**Text:**
╔══

I am considering a 50mm f1.4 and an 85mm f1.4, but am not sure if I am overlooking something that would work better?

I currently shoot with a Nikon D50. I will replacing this in a few months, and for this reason I am considering both Nikon and Canon. (I don't have much else Nikon equipment to necessarily hold me to Nikon.)

If you primarily do portrait photography, children, or weddings, will you please tell me your absolute favorite lens? Thanks!!
 
I am a canon user and love my 85mm f/1.8 for head shots. I think the 50mm might be more versatile though. It's pretty darn difficult to get a full body shot and extremely difficult to get a group shot when I use the 85mm.
 
70-200mm f/2.8 gives the most versatility, and the top models from both Canon and Nikon have excellent bokeh. I do not think there is a 50mm lens made by Canon or Nikon that has truly fine bokeh. As far as it goes, I don't think there are any Canon or Nikon 50mm lenses that have anywhere near the bokeh quality of say the 85/1.4 AF-D or the 105 DC from Nikon.
 
i've done a few sessions with young kids (nothing professional.. ) and I found it difficult to expect kids to hold a pose or focus for any length of time. Often the best photos came outside doing what children do best.. playing.

I much prefer a fast 80ish focal length for portraiture. Canon 85mm f/1.8 coming into mind.

╚══

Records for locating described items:
╔══

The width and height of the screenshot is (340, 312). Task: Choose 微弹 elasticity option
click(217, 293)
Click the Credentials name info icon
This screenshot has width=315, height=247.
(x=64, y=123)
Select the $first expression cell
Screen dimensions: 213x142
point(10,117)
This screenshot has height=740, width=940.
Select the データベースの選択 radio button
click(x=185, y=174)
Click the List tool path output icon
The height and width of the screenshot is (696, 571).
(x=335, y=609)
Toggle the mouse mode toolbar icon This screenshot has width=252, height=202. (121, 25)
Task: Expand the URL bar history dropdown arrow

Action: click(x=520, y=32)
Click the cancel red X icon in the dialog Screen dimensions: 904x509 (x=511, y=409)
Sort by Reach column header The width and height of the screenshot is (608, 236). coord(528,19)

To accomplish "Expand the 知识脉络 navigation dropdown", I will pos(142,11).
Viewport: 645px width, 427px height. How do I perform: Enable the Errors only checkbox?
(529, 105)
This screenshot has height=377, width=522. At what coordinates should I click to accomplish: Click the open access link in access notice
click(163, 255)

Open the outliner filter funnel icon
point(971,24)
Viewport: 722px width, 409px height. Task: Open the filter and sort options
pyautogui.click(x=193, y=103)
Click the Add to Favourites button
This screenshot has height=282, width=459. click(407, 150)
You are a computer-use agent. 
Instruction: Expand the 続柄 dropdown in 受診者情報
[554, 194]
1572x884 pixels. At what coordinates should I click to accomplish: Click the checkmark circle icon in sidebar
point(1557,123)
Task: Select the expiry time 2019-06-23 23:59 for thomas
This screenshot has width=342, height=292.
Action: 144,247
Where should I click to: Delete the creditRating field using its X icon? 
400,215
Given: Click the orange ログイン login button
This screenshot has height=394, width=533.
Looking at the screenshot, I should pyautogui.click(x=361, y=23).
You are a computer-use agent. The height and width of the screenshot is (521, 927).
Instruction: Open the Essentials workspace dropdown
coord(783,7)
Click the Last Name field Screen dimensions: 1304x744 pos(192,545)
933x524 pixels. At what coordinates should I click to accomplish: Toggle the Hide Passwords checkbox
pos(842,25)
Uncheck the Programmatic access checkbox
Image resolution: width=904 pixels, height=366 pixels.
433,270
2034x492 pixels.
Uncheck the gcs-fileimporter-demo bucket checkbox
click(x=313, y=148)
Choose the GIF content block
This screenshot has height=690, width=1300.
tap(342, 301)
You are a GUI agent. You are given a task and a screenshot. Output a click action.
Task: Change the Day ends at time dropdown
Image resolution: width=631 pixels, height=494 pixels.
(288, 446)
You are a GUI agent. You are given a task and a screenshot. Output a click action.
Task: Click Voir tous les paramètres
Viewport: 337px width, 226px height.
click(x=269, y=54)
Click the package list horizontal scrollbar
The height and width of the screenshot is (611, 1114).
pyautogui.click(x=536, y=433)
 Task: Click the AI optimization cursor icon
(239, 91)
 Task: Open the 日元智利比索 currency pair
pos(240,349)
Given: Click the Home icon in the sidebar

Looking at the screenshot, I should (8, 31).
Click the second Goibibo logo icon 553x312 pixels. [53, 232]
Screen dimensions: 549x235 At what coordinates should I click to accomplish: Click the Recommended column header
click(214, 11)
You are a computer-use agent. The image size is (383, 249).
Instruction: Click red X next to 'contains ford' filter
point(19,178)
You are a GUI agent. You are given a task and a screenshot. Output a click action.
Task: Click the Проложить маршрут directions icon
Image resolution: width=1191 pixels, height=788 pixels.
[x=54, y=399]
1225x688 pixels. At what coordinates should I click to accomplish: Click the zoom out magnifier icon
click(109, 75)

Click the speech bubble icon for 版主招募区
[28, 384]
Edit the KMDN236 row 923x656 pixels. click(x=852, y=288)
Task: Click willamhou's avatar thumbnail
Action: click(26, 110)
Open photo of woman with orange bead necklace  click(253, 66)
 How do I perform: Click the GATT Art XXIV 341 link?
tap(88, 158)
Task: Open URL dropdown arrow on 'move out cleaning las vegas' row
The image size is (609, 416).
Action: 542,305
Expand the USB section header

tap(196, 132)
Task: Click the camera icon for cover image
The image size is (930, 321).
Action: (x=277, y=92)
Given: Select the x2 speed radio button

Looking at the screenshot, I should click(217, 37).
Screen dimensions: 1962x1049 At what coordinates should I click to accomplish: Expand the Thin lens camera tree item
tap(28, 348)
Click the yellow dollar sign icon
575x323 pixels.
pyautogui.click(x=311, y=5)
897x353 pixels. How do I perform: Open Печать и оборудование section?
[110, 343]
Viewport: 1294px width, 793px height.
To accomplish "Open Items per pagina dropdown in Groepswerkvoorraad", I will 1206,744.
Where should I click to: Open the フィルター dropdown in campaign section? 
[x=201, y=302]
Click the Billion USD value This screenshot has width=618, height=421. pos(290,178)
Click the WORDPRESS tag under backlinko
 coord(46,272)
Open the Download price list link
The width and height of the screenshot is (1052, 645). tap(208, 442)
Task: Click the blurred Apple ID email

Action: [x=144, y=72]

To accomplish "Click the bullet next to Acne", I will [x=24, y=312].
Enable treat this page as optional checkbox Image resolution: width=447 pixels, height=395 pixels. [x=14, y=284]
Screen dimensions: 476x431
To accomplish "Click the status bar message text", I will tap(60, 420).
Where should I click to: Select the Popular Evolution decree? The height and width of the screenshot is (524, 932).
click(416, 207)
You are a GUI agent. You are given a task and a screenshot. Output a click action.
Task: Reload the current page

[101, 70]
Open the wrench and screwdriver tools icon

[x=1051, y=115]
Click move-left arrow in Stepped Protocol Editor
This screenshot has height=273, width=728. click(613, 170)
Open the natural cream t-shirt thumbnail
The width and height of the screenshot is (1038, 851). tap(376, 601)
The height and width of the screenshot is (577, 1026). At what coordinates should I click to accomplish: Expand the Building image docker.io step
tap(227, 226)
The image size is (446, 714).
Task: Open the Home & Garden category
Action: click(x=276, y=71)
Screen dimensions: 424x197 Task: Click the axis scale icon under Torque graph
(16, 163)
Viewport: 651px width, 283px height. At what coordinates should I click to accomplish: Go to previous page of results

╚══

**Stated goal 1:**
Condense the paragraph of the lens discussion that begins "70-200mm f/2.8 gives the most versatility" into a short list that keeps its main points.
**Stated goal 2:**
In the lens discussion, which lens does the Canon user say they love for head shots?
The entries have no connection to the lens discussion.

**Full answer 1:**
- A 70-200mm f/2.8 offers the most versatility.
- The top 70-200mm models from both Canon and Nikon have excellent bokeh.
- No Canon or Nikon 50mm lens has truly fine bokeh.
- None of those 50mm lenses comes near the bokeh quality of Nikon's 85/1.4 AF-D or 105 DC.

**Full answer 2:**
The 85mm f/1.8.